Ainda vou falar da palestra que me levou ao circo, mas finalizo esta primeira parte, dizendo que a menina que me disse que eu me emocionaria estava certa. Não só por causa destas homenagens, mas por constatar que eu estava presente em um evento daquele tamanho, seja pela quantidade de convidados, pelas estrutura ou pelo público, mas por ser um evento voltado para a cultura. Nunca tinha visto nada igual. Já participei de eventos maiores, mas voltados para os negócios, como a Expointer onde coordenei a central de imprensa ou outros organizados pela Procergs visando às empresas. Pensar que tudo aquilo era ligado à educação, a leitura, às pessoas acabou mexendo mesmo comigo. São nestas horas em que a gente não só imagina que as coisas possam ser diferentes, elas são. Não é à-toa que a platéia é tão afetiva com a coordenadora. Eu que mal a conheço senti orgulho de estar perto de alguém com esta garra.
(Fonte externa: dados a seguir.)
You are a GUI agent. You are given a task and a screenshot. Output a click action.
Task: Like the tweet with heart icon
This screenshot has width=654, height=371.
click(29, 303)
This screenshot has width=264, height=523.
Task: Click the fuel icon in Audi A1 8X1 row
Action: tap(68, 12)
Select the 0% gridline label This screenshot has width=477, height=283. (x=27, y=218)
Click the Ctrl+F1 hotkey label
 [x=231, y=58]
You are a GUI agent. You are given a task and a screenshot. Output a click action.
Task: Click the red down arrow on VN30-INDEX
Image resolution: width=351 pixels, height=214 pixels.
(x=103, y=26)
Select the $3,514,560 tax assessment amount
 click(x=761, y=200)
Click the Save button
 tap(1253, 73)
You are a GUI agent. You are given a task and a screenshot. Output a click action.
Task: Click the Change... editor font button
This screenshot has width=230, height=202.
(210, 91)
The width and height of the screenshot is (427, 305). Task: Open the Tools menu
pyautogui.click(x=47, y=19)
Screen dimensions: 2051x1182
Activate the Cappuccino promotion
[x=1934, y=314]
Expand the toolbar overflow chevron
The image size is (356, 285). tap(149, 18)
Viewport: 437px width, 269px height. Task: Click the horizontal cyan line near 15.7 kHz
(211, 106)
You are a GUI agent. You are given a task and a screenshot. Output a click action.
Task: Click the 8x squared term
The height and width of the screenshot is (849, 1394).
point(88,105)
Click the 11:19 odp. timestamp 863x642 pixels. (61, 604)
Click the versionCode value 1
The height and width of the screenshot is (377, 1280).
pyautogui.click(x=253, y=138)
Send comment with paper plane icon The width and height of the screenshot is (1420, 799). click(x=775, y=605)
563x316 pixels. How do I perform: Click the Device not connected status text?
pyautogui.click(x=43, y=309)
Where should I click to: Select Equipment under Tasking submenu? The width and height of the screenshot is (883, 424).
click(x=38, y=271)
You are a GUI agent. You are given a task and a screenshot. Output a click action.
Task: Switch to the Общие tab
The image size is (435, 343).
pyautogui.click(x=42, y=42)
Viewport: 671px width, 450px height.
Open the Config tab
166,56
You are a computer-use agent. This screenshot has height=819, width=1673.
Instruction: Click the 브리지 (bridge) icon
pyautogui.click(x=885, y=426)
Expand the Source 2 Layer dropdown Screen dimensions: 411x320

Win Veen – uma espera que valeu a pena

Uma pena que as pessoas não tenham resistido a tantas atividades e o avançado da hora tenha feito o público diminuir consideravelmente. Não tenho dúvidas, porém, que quem ficou não se arrependeu. Ele veio da Holanda (o que mostra a força do evento). É coordenador da área de educação e tecnologia da Universidade de Tecnologia de Delf. Uma figura de fala tranqüila e entusiasmada e, apesar de um certo nervosismo da tradutora logo no início, estou certa de que disse coisas bem claras. Ou seja, falou de um assunto extremamente complexo com simplicidade. Algo que só os especialistas conseguem fazer. (Sempre digo que não sei inglês, mas, nestas horas vejo que consigo confrontar a fala estrangeira com a tradução).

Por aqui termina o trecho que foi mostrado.